* [EXERCISE AIM]: Working from the records below, repeat exactly the lines starting at the line that contains "has height=505, width=733." and ending at the line that contains "Given: Click the Description", inclusive.

[Records from a dataset]

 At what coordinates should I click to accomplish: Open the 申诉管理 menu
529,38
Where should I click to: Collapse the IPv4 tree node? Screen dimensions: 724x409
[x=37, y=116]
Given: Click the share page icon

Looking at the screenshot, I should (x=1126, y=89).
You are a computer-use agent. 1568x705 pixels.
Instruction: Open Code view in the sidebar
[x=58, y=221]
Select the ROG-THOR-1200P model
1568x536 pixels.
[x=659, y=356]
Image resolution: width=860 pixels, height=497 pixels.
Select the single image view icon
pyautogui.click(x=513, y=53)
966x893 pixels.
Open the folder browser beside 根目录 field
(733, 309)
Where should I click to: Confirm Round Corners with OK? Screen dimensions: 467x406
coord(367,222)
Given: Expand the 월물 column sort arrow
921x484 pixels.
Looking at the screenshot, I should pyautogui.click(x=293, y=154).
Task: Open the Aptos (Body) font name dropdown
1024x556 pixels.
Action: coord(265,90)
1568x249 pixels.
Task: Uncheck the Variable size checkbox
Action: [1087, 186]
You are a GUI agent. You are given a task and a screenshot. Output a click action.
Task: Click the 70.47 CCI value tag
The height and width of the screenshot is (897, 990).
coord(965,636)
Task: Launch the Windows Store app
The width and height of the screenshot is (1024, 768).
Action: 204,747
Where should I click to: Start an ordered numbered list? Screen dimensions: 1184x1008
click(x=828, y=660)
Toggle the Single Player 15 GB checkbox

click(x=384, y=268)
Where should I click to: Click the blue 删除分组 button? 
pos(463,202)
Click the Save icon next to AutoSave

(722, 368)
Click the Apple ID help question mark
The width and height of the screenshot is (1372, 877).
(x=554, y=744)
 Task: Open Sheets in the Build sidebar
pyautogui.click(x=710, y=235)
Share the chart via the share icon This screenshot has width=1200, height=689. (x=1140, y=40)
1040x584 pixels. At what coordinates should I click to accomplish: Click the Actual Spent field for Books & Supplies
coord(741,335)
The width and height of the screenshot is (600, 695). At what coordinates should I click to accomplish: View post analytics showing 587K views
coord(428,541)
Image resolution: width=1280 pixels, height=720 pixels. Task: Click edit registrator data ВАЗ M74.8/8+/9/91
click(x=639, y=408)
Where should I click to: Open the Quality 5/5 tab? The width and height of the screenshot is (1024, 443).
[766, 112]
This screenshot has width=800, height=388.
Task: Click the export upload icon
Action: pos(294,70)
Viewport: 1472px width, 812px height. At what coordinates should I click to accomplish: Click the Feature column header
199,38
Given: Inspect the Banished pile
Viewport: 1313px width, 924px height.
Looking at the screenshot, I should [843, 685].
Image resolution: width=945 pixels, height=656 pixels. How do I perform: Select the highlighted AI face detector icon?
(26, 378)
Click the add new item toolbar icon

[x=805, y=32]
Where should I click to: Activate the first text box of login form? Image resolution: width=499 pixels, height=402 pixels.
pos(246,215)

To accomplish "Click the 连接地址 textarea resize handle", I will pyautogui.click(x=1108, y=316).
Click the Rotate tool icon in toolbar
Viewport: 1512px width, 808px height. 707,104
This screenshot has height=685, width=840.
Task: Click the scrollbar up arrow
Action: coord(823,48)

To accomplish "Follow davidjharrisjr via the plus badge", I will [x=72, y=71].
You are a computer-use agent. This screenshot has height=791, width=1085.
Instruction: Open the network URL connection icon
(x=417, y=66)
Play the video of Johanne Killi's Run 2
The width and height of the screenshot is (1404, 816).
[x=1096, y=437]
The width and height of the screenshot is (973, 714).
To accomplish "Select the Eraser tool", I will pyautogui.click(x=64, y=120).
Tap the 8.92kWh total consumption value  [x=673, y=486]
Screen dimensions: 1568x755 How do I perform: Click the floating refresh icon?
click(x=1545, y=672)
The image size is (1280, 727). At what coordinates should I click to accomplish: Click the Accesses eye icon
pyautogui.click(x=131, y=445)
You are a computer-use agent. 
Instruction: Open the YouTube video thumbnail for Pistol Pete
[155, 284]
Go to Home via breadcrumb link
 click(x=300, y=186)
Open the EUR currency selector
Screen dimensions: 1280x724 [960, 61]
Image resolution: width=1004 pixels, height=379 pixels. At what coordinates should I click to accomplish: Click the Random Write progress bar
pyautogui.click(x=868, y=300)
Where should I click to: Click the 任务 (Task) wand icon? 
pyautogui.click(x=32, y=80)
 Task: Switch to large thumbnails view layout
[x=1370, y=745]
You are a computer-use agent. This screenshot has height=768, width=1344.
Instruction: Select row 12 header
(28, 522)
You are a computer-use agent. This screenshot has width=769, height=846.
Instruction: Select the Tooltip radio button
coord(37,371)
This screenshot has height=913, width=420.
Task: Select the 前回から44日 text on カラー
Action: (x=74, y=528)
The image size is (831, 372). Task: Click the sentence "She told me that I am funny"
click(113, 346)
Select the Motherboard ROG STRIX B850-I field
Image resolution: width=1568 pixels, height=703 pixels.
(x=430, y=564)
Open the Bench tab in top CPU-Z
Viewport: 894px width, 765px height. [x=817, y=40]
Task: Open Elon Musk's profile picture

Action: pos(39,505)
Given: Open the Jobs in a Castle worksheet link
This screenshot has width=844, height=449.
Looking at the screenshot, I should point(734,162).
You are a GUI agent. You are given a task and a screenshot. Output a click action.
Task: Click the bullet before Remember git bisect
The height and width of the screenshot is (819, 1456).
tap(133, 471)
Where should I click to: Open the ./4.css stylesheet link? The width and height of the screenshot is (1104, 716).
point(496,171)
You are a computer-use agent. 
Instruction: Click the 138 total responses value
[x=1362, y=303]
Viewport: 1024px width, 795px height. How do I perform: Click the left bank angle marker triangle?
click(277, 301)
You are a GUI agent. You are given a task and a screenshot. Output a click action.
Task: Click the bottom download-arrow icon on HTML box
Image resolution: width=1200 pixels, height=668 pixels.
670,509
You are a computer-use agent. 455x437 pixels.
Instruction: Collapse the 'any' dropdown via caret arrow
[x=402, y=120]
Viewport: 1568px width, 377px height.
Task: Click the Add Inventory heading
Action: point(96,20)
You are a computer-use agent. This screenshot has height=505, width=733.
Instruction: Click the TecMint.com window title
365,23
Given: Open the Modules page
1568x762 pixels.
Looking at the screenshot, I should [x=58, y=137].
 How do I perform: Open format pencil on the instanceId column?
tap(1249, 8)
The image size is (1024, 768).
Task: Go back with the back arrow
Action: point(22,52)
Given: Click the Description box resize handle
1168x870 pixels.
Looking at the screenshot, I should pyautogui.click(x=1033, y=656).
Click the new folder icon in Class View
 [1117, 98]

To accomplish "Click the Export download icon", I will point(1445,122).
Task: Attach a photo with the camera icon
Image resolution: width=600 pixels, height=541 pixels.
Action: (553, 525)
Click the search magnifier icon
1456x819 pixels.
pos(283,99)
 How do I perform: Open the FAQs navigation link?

* [FINAL ANSWER]:
You are a computer-use agent. This screenshot has height=505, width=733.
Instruction: Click the TecMint.com window title
365,23
Given: Open the Modules page
1568x762 pixels.
Looking at the screenshot, I should [x=58, y=137].
 How do I perform: Open format pencil on the instanceId column?
tap(1249, 8)
The image size is (1024, 768).
Task: Go back with the back arrow
Action: point(22,52)
Given: Click the Description box resize handle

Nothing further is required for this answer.